A day after Pyongyang is thought to have performed the failed I.B.M. test, the South Korean military said in a statement that it had seen roughly 180 North Korean military aircraft between 11 a.m. and 3 p.m. local time (ICBM).

As the "Vigilant Storm" joint military exercises between the United States and South Korea, including hundreds of aircraft and thousands of service men from both nations, began on Monday, tensions on the Korean Peninsula started to rise.

South Korea responded with three surface-to-air missiles after North Korea launched 23 missiles from its east and west coasts on Wednesday, the most it has ever shot in a single day, accusing the allies of engaging in provocative behavior. The statement stated that an undefined number of F-35A stealth fighter jets were deployed by South Korea on Friday, and the South Korean warplanes taking part in the current joint exercises also "kept a readiness posture."

Following the alleged ICBM launch on Thursday, the US and South Korea stated they will prolong the drills for one additional day until November 5. According to state media, a North Korean official criticized the decision as "extremely hazardous and deceptive."

Later, US Defense Secretary Lloyd Austin warned North Korea of engaging in "irresponsible and hazardous acts" after meeting with his South Korean counterpart at the Pentagon.

"We have already stated that these kinds of operations have the potential to destabilize the region. Therefore, we urge them to stop doing so and start having meaningful conversations instead," Austin stated.

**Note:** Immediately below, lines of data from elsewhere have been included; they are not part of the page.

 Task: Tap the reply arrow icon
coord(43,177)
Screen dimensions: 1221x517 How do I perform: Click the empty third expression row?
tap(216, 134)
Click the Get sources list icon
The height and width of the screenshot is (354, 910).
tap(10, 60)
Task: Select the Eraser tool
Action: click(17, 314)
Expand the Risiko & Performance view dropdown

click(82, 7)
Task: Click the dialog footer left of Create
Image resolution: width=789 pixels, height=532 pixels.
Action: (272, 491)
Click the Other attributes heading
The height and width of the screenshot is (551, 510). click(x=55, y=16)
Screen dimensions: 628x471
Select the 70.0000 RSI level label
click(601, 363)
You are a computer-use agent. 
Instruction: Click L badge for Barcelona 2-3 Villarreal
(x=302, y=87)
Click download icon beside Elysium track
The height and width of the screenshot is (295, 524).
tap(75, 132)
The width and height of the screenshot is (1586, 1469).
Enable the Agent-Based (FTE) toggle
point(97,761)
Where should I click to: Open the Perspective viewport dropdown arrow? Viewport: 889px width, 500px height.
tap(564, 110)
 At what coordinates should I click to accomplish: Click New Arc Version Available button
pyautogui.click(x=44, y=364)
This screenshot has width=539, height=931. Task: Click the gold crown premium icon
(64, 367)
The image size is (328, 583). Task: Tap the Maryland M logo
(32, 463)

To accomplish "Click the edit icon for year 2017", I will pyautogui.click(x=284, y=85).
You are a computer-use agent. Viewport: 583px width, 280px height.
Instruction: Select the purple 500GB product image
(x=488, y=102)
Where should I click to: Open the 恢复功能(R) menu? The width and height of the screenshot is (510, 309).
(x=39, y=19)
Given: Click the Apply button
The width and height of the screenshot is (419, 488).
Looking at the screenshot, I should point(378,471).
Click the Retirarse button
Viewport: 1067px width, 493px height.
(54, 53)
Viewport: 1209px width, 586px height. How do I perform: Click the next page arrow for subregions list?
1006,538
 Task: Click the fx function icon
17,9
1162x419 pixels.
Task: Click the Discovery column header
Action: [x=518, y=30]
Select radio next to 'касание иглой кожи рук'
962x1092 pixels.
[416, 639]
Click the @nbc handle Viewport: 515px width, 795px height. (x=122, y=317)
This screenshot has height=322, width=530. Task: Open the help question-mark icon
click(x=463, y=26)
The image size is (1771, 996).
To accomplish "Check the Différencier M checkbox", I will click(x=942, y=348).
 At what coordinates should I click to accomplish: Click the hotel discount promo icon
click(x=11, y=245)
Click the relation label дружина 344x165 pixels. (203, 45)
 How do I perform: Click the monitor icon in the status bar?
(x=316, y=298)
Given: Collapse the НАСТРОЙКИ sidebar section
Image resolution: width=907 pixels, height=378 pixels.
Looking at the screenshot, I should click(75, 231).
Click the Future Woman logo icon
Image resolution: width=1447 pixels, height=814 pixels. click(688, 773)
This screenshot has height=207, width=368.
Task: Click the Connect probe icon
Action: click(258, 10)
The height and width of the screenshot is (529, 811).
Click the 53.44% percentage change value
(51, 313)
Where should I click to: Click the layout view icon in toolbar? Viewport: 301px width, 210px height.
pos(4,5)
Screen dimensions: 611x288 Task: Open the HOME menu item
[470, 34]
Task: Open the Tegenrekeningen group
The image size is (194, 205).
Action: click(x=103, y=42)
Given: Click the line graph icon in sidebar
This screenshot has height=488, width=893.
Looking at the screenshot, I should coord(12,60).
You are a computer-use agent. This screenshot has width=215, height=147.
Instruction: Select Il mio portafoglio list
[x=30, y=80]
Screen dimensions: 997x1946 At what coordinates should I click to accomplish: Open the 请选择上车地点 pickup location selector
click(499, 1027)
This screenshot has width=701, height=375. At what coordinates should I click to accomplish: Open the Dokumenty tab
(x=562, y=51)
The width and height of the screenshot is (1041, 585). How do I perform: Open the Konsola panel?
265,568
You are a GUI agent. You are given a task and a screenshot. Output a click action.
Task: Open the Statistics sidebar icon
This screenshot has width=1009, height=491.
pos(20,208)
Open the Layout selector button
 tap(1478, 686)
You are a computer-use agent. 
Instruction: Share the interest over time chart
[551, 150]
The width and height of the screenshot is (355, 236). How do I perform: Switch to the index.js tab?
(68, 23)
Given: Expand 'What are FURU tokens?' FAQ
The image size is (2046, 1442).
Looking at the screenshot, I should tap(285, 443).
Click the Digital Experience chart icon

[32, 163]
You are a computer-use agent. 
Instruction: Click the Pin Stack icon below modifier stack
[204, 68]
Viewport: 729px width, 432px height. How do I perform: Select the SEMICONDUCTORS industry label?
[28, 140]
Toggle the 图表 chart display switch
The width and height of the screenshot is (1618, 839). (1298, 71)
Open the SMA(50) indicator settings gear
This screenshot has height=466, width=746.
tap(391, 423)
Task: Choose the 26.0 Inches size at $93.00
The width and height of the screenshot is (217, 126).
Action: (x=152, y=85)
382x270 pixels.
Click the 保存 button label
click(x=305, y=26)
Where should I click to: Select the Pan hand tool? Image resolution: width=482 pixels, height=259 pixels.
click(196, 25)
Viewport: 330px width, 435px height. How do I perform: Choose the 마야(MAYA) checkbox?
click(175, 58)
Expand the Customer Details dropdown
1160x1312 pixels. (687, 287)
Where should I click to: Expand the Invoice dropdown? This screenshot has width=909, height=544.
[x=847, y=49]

On Friday, the UN Security Council is anticipated to convene to address Pyongyang's latest missile tests. An open meeting had been requested by the US, UK, France, Albania, Ireland, and Norway, according to a spokesperson for the US Mission to the UN.

Linda Thomas-Greenfield, the US ambassador to the UN, criticized North Korea's activities in an interview with CNN on Wednesday, claiming Pyongyang has violated numerous Security Council resolutions.

According to Thomas-Greenfield, the UN would "place pressure" on China and Russia to strengthen and expand these sanctions. Although she stated that it was "on the President's mind," she would not specify whether US President Joe Biden will discuss sanctions with President Xi of China at the G20.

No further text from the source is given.